Рецепты в этом плане не содержат глютен и ингредиенты, содержащие глютен, но для обеспечения безопасности всегда дважды проверяйте этикетки упакованных продуктов и следите за скрытые источники глютена, особенно если у вас глютеновая болезнь (аллергия на глютен).

Ищете больше? Посмотреть все наши планы питания без глютена а также полезные рецепты без глютена.

1 неделя

1 неделя

Как приготовить еду Подготовьтесь к неделе приема пищи:

Небольшая подготовка в начале недели значительно облегчит вашу предстоящую неделю.

  1. Приготовить еду Лапша из кабачков с быстрым болоньезе из индейки обедать во 2, 3, 4 и 5 дни. Охладите в стеклянных контейнерах для приготовления муки. (Покупать: amazon.com, 26 $ за 5)
  2. Сделать Запеченные кексы с омлетом легкой загрузки иметь готовый завтрак во 2, 4, 5 и 6 дни, а также в качестве закуски в другое время на этой неделе.
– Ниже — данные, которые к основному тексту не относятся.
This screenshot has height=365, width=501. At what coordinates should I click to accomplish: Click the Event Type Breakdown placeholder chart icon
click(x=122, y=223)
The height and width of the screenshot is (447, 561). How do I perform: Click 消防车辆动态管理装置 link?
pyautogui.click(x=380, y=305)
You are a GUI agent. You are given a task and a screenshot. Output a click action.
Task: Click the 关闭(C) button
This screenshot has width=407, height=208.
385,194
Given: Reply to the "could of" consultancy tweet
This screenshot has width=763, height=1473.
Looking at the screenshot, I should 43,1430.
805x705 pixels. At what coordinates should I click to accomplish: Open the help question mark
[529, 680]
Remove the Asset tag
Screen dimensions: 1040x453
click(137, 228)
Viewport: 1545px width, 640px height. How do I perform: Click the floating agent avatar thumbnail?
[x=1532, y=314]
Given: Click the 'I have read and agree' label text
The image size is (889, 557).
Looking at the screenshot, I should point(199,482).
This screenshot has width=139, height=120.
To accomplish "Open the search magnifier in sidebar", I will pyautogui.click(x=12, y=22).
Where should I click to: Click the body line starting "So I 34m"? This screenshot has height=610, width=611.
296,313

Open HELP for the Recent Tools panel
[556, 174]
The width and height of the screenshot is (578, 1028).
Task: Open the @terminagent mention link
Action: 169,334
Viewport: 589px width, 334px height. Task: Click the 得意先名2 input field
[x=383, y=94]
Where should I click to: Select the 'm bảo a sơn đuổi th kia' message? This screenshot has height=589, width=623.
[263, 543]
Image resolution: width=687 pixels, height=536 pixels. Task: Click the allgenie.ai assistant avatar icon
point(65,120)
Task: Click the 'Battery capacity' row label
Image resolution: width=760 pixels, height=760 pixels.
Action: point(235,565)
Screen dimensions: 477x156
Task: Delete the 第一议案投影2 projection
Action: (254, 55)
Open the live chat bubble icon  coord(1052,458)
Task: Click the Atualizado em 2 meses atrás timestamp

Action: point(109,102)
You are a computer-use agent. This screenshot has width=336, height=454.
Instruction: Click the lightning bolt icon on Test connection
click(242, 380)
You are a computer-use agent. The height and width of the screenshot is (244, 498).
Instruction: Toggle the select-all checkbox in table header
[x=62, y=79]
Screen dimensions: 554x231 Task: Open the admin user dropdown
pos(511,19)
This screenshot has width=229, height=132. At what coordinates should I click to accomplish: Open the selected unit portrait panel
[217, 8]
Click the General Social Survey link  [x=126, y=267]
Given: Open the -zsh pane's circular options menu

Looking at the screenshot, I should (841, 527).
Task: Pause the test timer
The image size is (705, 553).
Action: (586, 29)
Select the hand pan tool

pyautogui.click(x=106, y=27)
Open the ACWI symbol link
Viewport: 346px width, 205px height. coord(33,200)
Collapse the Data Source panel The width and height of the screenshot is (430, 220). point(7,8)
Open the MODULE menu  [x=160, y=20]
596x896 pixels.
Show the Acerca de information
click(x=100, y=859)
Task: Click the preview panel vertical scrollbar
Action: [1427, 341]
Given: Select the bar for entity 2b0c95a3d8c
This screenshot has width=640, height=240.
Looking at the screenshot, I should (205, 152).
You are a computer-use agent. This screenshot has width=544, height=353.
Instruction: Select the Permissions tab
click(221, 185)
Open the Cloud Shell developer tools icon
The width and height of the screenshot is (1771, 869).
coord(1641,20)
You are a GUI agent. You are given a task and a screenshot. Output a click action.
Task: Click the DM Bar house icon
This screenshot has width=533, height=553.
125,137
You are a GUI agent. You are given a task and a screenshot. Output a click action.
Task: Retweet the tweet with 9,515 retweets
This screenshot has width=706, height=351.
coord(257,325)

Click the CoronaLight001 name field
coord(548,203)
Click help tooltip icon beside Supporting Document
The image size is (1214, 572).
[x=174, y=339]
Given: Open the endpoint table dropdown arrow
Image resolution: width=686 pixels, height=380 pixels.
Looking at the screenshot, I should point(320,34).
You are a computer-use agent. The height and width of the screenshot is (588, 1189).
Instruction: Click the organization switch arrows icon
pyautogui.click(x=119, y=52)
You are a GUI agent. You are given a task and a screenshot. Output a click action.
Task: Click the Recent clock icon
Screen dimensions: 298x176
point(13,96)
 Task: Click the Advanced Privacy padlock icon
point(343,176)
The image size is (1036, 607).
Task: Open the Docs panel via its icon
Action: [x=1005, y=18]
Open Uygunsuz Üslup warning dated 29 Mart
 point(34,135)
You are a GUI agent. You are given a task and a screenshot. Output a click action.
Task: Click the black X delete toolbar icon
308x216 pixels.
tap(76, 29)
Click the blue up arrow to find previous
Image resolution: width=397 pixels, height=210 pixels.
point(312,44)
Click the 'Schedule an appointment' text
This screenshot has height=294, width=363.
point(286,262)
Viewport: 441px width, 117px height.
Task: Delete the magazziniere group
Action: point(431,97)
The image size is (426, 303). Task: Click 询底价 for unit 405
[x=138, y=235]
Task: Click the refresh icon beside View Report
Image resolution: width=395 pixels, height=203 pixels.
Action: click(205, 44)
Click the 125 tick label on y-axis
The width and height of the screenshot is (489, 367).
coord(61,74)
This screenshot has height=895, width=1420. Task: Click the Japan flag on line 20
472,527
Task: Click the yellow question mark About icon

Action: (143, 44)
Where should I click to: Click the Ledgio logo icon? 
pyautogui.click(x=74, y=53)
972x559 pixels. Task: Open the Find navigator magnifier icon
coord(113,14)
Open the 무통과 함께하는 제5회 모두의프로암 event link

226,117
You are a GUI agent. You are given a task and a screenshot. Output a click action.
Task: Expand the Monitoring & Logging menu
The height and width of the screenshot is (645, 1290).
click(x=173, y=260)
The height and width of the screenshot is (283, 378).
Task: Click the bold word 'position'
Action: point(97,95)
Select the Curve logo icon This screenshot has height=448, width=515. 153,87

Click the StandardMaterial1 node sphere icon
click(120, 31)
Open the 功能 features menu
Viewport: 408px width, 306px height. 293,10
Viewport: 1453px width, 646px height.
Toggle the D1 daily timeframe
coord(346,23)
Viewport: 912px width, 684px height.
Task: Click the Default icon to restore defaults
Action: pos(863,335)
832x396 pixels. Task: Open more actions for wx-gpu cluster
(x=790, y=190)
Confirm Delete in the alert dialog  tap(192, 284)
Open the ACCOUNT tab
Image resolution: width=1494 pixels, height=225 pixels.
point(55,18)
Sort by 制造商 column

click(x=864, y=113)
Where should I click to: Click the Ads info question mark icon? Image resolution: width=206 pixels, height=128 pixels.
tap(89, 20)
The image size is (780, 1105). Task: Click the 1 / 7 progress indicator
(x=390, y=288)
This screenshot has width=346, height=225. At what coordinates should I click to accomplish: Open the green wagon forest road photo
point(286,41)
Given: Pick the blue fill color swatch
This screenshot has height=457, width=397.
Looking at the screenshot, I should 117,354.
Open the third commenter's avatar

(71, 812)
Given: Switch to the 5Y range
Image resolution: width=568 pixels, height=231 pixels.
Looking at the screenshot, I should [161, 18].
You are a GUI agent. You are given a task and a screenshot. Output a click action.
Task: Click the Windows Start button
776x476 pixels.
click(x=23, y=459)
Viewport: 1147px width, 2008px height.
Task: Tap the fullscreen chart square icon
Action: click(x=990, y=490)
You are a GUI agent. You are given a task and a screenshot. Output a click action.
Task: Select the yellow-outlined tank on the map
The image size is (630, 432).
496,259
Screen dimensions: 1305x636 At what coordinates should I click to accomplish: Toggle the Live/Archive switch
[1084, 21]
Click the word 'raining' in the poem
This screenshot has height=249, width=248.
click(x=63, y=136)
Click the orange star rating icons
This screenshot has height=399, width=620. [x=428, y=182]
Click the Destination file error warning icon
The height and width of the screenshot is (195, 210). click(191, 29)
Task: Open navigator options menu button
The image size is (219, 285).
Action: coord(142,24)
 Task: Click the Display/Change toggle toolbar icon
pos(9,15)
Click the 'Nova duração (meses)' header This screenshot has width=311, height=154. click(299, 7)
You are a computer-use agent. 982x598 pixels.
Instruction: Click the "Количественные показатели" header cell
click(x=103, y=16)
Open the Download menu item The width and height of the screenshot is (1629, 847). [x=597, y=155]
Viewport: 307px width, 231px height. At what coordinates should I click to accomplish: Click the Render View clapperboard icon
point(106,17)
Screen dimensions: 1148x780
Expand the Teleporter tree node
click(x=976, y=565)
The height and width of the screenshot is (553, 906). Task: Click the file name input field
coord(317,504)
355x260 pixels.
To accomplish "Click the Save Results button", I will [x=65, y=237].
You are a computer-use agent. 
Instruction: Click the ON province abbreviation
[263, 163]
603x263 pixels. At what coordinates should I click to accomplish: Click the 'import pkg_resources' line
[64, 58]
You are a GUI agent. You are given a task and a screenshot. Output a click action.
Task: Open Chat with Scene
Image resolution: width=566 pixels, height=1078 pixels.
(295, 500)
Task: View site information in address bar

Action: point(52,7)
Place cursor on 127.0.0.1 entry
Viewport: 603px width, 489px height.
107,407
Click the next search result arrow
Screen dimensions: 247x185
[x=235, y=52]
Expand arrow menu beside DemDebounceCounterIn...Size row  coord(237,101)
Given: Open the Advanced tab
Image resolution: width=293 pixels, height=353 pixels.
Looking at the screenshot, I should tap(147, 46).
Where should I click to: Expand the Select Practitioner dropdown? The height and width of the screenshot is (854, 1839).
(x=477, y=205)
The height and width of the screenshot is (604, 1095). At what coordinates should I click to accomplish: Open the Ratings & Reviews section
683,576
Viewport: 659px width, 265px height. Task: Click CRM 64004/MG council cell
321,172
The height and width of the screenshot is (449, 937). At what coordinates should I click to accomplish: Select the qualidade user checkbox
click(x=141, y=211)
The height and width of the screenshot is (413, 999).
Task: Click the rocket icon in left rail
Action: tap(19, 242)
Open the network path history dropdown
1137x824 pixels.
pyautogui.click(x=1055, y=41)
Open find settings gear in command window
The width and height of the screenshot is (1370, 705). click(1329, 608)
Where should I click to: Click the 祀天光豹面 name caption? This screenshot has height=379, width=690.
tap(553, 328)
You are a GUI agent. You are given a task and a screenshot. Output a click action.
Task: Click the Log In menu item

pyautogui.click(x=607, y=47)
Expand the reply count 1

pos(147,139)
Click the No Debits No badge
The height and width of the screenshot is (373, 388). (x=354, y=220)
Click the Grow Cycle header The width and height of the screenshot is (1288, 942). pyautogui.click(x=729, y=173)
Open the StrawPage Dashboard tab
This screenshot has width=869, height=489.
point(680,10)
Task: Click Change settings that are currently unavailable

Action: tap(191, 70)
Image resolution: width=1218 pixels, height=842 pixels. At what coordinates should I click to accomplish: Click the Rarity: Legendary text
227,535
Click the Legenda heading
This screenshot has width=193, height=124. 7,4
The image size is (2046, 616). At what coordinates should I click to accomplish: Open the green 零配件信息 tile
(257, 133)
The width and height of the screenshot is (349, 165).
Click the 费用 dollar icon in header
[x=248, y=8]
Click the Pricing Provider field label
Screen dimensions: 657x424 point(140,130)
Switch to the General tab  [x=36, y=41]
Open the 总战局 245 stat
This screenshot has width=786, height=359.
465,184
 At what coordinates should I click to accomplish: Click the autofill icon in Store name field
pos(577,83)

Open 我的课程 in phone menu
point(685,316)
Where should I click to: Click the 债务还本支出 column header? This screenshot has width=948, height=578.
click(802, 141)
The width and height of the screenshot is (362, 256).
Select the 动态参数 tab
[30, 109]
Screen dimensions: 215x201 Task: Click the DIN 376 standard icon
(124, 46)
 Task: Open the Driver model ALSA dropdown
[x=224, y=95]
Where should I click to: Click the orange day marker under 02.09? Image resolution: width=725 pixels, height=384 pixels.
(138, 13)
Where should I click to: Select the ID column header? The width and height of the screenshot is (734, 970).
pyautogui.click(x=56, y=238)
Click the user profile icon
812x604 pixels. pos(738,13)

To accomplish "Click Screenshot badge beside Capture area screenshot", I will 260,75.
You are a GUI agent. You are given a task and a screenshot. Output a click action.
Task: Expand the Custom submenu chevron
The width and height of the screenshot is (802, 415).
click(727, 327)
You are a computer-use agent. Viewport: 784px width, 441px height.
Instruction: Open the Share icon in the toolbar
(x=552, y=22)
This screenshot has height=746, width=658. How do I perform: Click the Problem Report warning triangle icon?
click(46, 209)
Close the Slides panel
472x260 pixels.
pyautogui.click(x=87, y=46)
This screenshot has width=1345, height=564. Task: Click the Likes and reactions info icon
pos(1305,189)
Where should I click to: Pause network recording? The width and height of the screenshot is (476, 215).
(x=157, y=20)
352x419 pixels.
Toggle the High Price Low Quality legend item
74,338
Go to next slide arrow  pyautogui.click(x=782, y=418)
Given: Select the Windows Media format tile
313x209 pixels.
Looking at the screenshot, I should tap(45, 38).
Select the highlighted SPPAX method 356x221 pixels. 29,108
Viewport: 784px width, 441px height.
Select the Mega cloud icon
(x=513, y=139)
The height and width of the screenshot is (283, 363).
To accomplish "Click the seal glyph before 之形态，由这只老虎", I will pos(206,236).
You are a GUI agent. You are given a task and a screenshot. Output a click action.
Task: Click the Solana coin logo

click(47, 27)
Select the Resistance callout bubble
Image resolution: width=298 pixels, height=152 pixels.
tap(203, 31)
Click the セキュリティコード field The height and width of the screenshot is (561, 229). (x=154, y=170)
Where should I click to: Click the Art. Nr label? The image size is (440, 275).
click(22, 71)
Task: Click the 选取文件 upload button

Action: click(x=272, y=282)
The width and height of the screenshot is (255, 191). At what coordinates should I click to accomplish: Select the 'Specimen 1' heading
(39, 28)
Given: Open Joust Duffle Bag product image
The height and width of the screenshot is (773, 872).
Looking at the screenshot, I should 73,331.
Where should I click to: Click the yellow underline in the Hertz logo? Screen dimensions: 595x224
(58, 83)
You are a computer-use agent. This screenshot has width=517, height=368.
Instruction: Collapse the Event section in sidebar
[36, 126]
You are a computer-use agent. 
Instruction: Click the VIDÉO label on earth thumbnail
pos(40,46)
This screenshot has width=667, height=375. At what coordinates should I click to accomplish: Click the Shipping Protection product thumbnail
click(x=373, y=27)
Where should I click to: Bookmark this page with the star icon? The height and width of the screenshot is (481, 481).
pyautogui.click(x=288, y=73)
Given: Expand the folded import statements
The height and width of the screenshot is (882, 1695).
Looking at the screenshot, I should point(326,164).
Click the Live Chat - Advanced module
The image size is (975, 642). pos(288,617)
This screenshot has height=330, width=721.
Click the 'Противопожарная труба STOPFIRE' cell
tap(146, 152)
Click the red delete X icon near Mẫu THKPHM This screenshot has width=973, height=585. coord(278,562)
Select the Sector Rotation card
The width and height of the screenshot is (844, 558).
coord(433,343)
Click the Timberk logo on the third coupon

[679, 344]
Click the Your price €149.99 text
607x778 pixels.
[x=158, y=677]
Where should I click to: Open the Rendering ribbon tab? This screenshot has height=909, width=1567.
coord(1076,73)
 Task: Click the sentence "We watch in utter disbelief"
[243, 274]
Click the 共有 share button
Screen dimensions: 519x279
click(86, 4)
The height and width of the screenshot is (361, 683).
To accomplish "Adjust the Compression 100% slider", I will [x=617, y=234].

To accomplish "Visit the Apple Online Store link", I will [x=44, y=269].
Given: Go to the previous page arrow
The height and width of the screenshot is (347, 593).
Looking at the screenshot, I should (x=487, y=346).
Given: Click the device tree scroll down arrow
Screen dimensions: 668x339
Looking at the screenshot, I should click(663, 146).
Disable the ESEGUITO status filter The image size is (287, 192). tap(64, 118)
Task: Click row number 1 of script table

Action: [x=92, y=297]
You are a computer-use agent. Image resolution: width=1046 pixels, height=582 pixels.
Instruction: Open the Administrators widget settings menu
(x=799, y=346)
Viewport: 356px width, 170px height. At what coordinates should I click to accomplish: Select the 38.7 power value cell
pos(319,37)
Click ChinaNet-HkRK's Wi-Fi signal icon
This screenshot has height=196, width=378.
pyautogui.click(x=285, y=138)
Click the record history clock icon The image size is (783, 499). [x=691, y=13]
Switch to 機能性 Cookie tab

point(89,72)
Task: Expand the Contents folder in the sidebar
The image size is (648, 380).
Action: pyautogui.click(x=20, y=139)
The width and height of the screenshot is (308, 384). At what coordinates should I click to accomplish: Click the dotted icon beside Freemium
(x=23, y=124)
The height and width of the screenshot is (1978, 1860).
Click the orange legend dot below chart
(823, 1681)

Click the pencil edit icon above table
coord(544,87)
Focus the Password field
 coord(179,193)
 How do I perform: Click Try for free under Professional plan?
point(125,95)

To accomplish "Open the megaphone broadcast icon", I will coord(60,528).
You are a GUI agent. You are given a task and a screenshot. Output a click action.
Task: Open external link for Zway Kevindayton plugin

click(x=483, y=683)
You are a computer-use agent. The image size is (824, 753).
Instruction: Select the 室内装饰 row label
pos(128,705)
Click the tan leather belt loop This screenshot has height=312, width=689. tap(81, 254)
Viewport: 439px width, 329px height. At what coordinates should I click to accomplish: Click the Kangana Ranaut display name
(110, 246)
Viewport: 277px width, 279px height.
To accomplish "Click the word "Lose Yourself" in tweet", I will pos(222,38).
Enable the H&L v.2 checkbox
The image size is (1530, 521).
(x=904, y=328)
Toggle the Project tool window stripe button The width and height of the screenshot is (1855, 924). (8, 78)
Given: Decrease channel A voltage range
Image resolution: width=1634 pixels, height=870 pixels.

Для облегчения очистки используйте многоразовые силиконовые чашки для маффинов. (Покупать: amazon.com, $ 8 за упаковку из 12 шт.)
  3. Смешайте партию Цитрусовый винегрет иметь в течение недели. Для облегчения уборки и хранения делайте перевязки в каменных банках. (Покупать: amazon.com, $ 13 за 4)
  4. Сделать Авокадо-Йогуртовый Дип иметь в дни 1, 2, 3 и 4.

1 день

Каджунский лосось с греческим йогуртовым ремуладом

Завтрак (231 калория)

  • 1 порция Овсянка Steel-Cut
  • 1 стакан малины
  • 1 ч. Л. коричневый сахар

ЯВЛЯЮСЬ. Закуска (106 калорий)

  • 1 Запеченный маффин с омлетом

Обед (325 калорий)

  • 1 порция Быстрый крем-суп из помидоров
  • 1 чашка нарезанного огурца
  • 1/2 авокадо, нарезанного кубиками

Перемешайте огурец и авокадо с 1 ч. Л. каждого оливкового масла и красного винного уксуса и по щепотке соли и перца.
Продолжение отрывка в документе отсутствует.